## Requirement
Write out the material exactly, from its first line through the line containing "pyautogui.click(x=1550, y=28)", including both of those lines.

Word and item position data:
============

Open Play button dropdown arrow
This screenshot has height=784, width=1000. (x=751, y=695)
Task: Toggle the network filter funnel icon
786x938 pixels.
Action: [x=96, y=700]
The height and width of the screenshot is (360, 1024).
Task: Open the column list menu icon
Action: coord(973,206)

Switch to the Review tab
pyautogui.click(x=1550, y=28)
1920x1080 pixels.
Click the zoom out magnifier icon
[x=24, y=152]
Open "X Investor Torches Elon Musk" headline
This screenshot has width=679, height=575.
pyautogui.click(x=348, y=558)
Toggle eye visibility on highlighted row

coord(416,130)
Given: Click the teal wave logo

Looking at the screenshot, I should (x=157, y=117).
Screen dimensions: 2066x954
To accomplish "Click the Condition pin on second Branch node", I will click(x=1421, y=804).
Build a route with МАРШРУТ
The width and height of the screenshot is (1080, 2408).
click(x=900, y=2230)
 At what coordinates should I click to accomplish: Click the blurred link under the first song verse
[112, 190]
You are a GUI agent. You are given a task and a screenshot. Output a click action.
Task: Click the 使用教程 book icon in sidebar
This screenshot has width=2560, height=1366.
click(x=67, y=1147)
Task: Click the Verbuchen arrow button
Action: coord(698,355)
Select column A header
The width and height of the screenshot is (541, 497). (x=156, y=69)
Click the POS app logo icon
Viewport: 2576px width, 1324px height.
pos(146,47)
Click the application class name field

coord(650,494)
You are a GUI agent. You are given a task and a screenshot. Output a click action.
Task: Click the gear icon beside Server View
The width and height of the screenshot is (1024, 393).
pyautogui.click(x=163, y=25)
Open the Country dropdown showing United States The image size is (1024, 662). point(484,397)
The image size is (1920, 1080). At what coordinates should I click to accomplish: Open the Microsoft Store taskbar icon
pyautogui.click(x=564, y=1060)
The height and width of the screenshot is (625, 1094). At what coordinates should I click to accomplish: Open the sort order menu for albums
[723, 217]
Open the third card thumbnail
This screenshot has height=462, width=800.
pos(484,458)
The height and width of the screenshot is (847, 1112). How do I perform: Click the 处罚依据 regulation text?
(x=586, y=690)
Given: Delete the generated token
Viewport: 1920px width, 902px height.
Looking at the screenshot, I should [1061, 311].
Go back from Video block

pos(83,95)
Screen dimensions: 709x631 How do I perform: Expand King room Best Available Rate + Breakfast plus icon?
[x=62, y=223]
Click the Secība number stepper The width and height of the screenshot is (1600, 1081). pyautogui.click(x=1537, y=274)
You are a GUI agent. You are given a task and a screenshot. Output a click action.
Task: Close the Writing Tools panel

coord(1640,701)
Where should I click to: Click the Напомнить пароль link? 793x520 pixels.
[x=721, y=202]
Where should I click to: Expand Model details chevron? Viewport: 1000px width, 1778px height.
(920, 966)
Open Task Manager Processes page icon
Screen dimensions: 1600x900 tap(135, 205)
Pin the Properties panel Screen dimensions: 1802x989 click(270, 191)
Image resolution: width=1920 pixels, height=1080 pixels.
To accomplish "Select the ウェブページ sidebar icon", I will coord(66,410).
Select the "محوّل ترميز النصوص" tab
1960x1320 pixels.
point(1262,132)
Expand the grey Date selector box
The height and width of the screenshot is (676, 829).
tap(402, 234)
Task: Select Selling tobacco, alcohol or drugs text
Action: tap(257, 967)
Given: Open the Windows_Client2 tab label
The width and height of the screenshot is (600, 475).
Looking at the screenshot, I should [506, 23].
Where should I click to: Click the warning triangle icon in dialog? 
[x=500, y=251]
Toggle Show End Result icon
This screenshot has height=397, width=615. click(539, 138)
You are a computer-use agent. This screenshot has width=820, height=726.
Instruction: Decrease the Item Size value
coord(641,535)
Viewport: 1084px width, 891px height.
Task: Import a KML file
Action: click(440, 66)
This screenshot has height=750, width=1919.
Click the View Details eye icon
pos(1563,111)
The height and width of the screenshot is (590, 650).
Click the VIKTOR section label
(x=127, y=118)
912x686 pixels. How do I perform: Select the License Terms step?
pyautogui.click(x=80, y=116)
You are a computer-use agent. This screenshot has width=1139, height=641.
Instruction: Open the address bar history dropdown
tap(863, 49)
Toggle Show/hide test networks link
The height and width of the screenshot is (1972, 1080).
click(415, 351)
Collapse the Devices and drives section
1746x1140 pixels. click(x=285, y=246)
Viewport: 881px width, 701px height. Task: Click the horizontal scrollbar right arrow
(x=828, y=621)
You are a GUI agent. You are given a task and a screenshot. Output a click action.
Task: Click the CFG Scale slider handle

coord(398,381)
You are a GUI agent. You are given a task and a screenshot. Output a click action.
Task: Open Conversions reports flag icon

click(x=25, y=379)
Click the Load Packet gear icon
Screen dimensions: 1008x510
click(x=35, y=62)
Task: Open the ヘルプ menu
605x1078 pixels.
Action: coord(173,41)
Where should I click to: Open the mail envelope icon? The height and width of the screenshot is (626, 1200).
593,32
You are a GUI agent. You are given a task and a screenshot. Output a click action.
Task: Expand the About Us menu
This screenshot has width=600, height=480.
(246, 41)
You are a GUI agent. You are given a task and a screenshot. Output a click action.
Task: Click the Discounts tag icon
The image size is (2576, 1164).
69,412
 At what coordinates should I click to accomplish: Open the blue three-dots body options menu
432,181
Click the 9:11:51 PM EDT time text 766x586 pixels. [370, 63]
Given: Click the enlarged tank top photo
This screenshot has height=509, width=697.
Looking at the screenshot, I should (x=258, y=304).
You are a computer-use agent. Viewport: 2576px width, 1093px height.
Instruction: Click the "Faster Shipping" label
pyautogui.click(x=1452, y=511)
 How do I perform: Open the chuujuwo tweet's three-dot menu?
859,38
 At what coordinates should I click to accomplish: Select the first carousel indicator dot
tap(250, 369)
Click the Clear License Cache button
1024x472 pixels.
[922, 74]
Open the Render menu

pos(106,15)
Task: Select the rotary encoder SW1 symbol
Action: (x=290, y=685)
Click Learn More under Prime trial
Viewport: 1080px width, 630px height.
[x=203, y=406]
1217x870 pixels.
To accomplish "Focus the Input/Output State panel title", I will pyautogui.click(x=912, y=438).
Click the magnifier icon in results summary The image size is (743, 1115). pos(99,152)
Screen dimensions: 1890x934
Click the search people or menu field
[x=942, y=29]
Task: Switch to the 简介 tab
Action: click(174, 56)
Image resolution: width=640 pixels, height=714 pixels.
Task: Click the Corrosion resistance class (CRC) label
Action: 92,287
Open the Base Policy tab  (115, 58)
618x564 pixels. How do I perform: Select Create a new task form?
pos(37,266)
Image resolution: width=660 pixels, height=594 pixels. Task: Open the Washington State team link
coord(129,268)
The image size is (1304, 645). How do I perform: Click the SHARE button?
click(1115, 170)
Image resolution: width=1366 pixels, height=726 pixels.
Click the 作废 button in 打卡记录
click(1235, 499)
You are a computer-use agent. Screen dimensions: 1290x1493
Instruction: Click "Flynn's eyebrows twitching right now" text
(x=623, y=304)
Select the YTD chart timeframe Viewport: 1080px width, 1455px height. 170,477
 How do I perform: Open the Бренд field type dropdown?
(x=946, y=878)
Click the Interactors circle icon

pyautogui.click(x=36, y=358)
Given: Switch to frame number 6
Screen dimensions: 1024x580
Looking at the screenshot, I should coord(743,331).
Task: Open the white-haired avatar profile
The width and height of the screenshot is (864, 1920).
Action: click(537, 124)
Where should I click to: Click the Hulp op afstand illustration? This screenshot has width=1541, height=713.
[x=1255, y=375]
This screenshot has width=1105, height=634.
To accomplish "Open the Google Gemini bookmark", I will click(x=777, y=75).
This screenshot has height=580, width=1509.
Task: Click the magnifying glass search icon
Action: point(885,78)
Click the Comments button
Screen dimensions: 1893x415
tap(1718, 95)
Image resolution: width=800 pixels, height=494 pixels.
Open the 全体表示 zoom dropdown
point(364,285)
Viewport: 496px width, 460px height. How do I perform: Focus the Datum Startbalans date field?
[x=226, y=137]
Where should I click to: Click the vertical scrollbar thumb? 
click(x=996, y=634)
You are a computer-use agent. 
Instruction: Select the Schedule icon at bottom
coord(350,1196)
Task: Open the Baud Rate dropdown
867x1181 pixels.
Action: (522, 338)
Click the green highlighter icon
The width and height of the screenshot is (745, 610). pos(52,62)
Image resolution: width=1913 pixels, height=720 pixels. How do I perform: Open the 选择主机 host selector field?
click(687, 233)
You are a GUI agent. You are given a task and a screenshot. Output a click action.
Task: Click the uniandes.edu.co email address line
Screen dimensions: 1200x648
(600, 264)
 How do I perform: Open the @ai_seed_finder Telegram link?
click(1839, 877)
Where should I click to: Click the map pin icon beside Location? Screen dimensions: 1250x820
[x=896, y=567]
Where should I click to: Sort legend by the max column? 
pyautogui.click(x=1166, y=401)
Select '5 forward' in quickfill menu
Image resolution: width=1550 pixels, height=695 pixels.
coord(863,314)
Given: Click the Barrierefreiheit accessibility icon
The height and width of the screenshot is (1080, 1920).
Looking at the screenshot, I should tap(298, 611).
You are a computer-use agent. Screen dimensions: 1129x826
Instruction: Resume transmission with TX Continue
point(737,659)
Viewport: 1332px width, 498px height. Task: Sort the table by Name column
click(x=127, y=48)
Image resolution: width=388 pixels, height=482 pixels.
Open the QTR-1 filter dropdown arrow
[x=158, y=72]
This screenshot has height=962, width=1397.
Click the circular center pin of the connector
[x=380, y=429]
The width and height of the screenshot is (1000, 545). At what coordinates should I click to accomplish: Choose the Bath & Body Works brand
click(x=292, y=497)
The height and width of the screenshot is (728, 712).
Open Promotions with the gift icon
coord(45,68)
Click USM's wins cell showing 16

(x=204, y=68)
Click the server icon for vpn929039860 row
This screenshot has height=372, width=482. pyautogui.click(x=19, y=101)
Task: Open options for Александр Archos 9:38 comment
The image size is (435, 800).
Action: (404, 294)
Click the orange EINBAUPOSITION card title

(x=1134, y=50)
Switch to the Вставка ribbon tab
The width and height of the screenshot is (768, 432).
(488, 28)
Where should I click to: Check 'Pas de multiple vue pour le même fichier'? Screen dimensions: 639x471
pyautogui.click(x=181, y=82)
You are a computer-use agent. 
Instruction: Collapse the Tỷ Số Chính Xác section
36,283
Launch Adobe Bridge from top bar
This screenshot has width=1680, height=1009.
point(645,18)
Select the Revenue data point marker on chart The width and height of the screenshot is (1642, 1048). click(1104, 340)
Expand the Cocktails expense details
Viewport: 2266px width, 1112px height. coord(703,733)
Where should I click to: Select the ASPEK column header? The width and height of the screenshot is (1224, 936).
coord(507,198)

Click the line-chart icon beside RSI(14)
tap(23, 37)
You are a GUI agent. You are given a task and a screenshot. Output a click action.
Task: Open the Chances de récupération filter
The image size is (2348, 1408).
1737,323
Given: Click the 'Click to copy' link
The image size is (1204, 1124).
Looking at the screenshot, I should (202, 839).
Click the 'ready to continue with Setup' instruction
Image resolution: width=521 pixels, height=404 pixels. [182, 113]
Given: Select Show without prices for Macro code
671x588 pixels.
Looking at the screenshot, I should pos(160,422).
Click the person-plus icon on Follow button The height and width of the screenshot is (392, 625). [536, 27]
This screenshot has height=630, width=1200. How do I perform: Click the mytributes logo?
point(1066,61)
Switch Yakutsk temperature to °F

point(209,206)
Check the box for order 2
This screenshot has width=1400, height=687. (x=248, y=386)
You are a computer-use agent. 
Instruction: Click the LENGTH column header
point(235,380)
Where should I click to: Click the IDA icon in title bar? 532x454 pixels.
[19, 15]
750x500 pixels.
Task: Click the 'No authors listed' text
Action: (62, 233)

============

## Solution below
Open Play button dropdown arrow
This screenshot has height=784, width=1000. (x=751, y=695)
Task: Toggle the network filter funnel icon
786x938 pixels.
Action: [x=96, y=700]
The height and width of the screenshot is (360, 1024).
Task: Open the column list menu icon
Action: coord(973,206)

Switch to the Review tab
pyautogui.click(x=1550, y=28)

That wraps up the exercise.